When I brought both of my human babies home, she loved them and paced around them to be sure that they were OK, and that I was OK. I preserved her spot in the bed each night, allowing that to be our special time, and she enjoyed every minute of it. As we all got older, and my time got taken up by more living beings, Waffles never fretted or acted out. All she asked was for her spot next to me in my bed every night, and she was happy. We should all be so satisfied with something so simple.
As many of you know, about 3-4 weeks ago, Waffles disappeared. She got out from under our fence during a particularly terrible storm here in Houston. She was absolutely terrified of storms, and this one was a doozy. She went right out the dog door and right under the fence. She did not have a collar on, though she is microchipped. They saw her at the school across the street at about 230. We started looking at 300. We looked and looked. We posted signs, we coordinated with the neighborhood lost-and-found-dog-lady, I visited all the PetCos and PetSmarts, and all the local vets. I posted on Craig's list.

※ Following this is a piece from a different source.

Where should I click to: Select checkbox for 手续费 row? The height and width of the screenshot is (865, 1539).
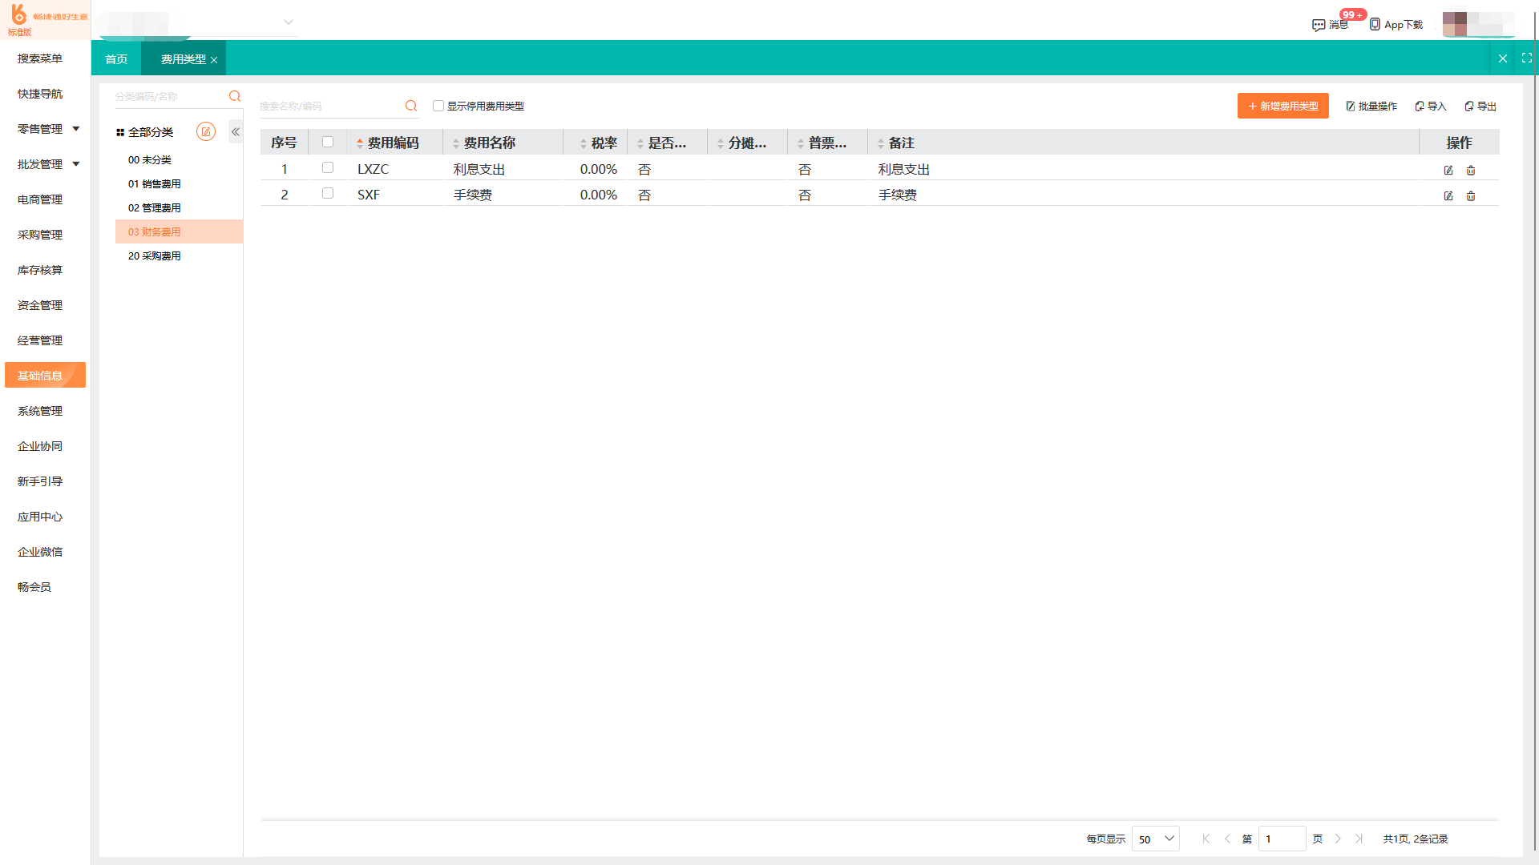(x=328, y=195)
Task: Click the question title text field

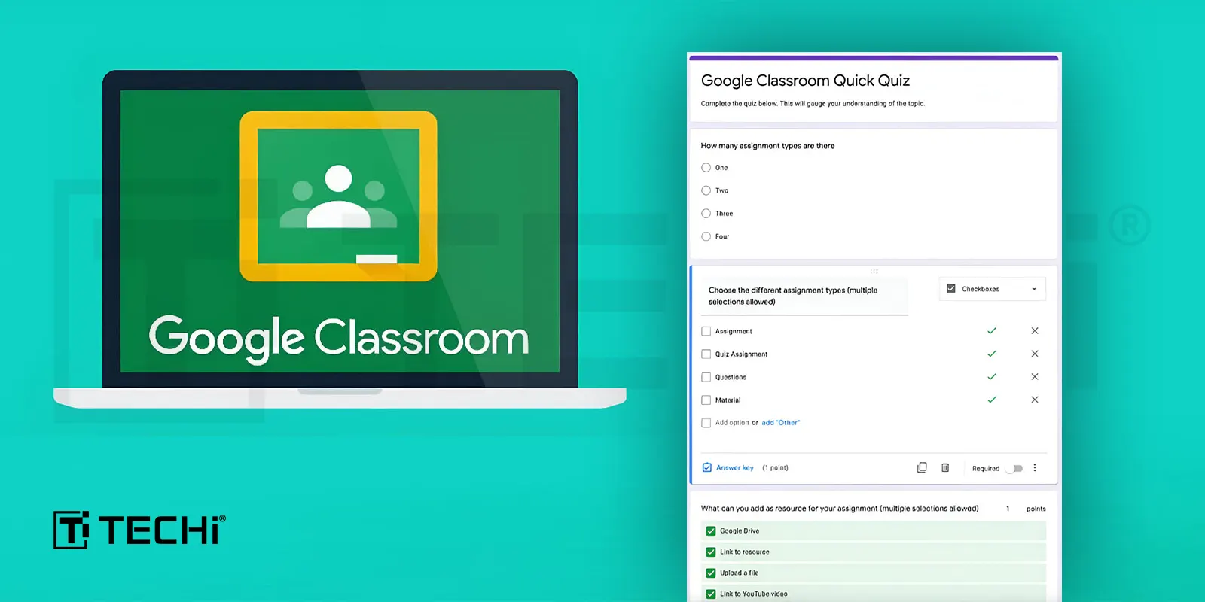Action: (x=806, y=296)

I don't know what has happened to my beloved Waffles. Maybe she has gone to heaven to meet our Heavenly Father, and she is curled up right next to my own heavenly father, snuggled up next to him, eating the Cheez It crumbs that are undoubtedly on his shirt, even in heaven. Maybe she got picked up by an unsuspecting landscaper or construction guy who saw a well taken care of, though nervous, chihuahua-y looking dog and thought his kids might like her. Maybe someone was really lonely and God saw it fit for Waffles to serve out the rest of her life serving another lonely soul. Maybe I will never know.
What I do know is that I will look for Waffles for a very long time. I will scope out the neighborhood watching for someone that has her, and doesn't want to give her back. I will check the Animal Control website for dogs that look like her in the event that someone took her, and then didn't want her anymore. I hold a small glimmer of hope that I will be reunited with my soulmate dog again someday. If nothing else, I will be reunited with her when I make my own journey to my Heavenly Father.
So now's the time to say thanks, Waffles. Thanks for being such a unique, quirky little dog that we loved so dearly. Thanks for your patience every time I found pee on the carpet and knew it was you, and perhaps reacted angrily to you. Thanks for making me the one special person in your life. Thanks for making me laugh with your bat ears and your bald neck. Thanks for being the role model of what unconditional love is.
Until we meet again, my sweet, sweet Waffles, may God hold you in the palm of His Hand.